##### Extracted material

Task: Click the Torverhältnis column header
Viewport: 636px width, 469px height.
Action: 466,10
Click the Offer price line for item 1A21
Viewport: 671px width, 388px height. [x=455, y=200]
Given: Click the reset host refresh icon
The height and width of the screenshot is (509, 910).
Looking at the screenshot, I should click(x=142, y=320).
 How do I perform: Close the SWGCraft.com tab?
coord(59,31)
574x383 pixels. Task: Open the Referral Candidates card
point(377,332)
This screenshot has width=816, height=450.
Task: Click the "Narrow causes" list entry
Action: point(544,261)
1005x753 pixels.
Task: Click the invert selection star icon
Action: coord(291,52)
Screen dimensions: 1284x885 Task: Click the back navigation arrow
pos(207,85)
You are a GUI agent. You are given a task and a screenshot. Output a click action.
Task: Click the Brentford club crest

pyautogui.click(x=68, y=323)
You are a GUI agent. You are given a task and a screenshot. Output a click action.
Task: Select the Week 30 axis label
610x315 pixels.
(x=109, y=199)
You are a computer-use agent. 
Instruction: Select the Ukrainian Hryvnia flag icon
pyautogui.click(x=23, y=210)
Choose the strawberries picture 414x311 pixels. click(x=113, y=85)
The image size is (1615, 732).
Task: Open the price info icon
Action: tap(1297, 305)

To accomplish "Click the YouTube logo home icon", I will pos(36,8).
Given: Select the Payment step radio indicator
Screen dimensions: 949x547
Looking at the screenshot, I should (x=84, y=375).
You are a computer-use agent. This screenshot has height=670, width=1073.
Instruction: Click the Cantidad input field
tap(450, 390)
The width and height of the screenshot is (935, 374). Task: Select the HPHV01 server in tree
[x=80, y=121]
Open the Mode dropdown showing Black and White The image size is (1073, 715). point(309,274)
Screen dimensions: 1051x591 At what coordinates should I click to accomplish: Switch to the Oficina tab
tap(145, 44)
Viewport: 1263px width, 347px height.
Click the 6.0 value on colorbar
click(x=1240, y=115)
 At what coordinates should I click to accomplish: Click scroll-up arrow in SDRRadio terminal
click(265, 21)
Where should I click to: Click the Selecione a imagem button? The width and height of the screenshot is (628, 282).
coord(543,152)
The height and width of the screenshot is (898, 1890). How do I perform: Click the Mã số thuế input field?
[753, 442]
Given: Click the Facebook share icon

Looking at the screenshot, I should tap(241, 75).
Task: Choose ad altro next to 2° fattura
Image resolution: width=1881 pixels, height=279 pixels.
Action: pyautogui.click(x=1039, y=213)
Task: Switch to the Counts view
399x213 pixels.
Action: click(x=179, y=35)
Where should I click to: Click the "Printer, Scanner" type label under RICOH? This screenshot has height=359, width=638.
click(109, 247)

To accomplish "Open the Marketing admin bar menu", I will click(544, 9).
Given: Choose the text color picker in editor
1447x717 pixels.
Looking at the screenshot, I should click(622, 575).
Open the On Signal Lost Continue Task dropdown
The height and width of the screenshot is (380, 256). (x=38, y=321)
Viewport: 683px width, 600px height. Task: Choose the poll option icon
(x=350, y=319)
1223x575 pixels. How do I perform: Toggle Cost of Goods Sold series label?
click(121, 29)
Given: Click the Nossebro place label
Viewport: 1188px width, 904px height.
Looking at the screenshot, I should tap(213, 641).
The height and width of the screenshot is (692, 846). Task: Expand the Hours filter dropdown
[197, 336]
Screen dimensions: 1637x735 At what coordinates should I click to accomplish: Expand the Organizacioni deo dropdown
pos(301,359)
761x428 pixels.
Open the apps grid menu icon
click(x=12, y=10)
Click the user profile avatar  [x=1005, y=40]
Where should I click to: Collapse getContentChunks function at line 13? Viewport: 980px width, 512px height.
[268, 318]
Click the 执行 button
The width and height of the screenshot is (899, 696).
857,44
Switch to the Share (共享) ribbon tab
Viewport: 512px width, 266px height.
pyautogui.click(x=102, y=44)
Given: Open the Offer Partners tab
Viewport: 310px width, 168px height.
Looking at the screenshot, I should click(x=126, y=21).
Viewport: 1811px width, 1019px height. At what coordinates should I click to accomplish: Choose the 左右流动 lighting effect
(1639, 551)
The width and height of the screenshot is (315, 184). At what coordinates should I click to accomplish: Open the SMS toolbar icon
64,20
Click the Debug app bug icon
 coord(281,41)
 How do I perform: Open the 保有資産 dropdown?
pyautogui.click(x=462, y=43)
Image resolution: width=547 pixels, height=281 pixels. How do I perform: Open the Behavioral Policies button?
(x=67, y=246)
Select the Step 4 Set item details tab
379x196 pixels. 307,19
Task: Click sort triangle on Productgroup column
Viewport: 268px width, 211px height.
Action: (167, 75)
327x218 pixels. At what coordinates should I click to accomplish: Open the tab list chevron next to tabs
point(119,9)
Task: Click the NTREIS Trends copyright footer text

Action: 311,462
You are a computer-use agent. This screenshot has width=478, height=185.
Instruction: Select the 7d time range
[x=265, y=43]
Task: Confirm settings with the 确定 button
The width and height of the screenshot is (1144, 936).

##########

▶ **Task**: Copy all of the rows above without changing anything.

▶ **The reply**:
Task: Click the Torverhältnis column header
Viewport: 636px width, 469px height.
Action: 466,10
Click the Offer price line for item 1A21
Viewport: 671px width, 388px height. [x=455, y=200]
Given: Click the reset host refresh icon
The height and width of the screenshot is (509, 910).
Looking at the screenshot, I should click(x=142, y=320).
 How do I perform: Close the SWGCraft.com tab?
coord(59,31)
574x383 pixels. Task: Open the Referral Candidates card
point(377,332)
This screenshot has width=816, height=450.
Task: Click the "Narrow causes" list entry
Action: point(544,261)
1005x753 pixels.
Task: Click the invert selection star icon
Action: coord(291,52)
Screen dimensions: 1284x885 Task: Click the back navigation arrow
pos(207,85)
You are a GUI agent. You are given a task and a screenshot. Output a click action.
Task: Click the Brentford club crest

pyautogui.click(x=68, y=323)
You are a GUI agent. You are given a task and a screenshot. Output a click action.
Task: Select the Week 30 axis label
610x315 pixels.
(x=109, y=199)
You are a computer-use agent. 
Instruction: Select the Ukrainian Hryvnia flag icon
pyautogui.click(x=23, y=210)
Choose the strawberries picture 414x311 pixels. click(x=113, y=85)
The image size is (1615, 732).
Task: Open the price info icon
Action: tap(1297, 305)

To accomplish "Click the YouTube logo home icon", I will pos(36,8).
Given: Select the Payment step radio indicator
Screen dimensions: 949x547
Looking at the screenshot, I should (x=84, y=375).
You are a computer-use agent. This screenshot has height=670, width=1073.
Instruction: Click the Cantidad input field
tap(450, 390)
The width and height of the screenshot is (935, 374). Task: Select the HPHV01 server in tree
[x=80, y=121]
Open the Mode dropdown showing Black and White The image size is (1073, 715). point(309,274)
Screen dimensions: 1051x591 At what coordinates should I click to accomplish: Switch to the Oficina tab
tap(145, 44)
Viewport: 1263px width, 347px height.
Click the 6.0 value on colorbar
click(x=1240, y=115)
 At what coordinates should I click to accomplish: Click scroll-up arrow in SDRRadio terminal
click(265, 21)
Where should I click to: Click the Selecione a imagem button? The width and height of the screenshot is (628, 282).
coord(543,152)
The height and width of the screenshot is (898, 1890). How do I perform: Click the Mã số thuế input field?
[753, 442]
Given: Click the Facebook share icon

Looking at the screenshot, I should tap(241, 75).
Task: Choose ad altro next to 2° fattura
Image resolution: width=1881 pixels, height=279 pixels.
Action: pyautogui.click(x=1039, y=213)
Task: Switch to the Counts view
399x213 pixels.
Action: click(x=179, y=35)
Where should I click to: Click the "Printer, Scanner" type label under RICOH? This screenshot has height=359, width=638.
click(109, 247)

To accomplish "Open the Marketing admin bar menu", I will click(544, 9).
Given: Choose the text color picker in editor
1447x717 pixels.
Looking at the screenshot, I should click(622, 575).
Open the On Signal Lost Continue Task dropdown
The height and width of the screenshot is (380, 256). (x=38, y=321)
Viewport: 683px width, 600px height. Task: Choose the poll option icon
(x=350, y=319)
1223x575 pixels. How do I perform: Toggle Cost of Goods Sold series label?
click(121, 29)
Given: Click the Nossebro place label
Viewport: 1188px width, 904px height.
Looking at the screenshot, I should tap(213, 641).
The height and width of the screenshot is (692, 846). Task: Expand the Hours filter dropdown
[197, 336]
Screen dimensions: 1637x735 At what coordinates should I click to accomplish: Expand the Organizacioni deo dropdown
pos(301,359)
761x428 pixels.
Open the apps grid menu icon
click(x=12, y=10)
Click the user profile avatar  [x=1005, y=40]
Where should I click to: Collapse getContentChunks function at line 13? Viewport: 980px width, 512px height.
[268, 318]
Click the 执行 button
The width and height of the screenshot is (899, 696).
857,44
Switch to the Share (共享) ribbon tab
Viewport: 512px width, 266px height.
pyautogui.click(x=102, y=44)
Given: Open the Offer Partners tab
Viewport: 310px width, 168px height.
Looking at the screenshot, I should click(x=126, y=21).
Viewport: 1811px width, 1019px height. At what coordinates should I click to accomplish: Choose the 左右流动 lighting effect
(1639, 551)
The width and height of the screenshot is (315, 184). At what coordinates should I click to accomplish: Open the SMS toolbar icon
64,20
Click the Debug app bug icon
 coord(281,41)
 How do I perform: Open the 保有資産 dropdown?
pyautogui.click(x=462, y=43)
Image resolution: width=547 pixels, height=281 pixels. How do I perform: Open the Behavioral Policies button?
(x=67, y=246)
Select the Step 4 Set item details tab
379x196 pixels. 307,19
Task: Click sort triangle on Productgroup column
Viewport: 268px width, 211px height.
Action: (167, 75)
327x218 pixels. At what coordinates should I click to accomplish: Open the tab list chevron next to tabs
point(119,9)
Task: Click the NTREIS Trends copyright footer text

Action: 311,462
You are a computer-use agent. This screenshot has width=478, height=185.
Instruction: Select the 7d time range
[x=265, y=43]
Task: Confirm settings with the 确定 button
The width and height of the screenshot is (1144, 936).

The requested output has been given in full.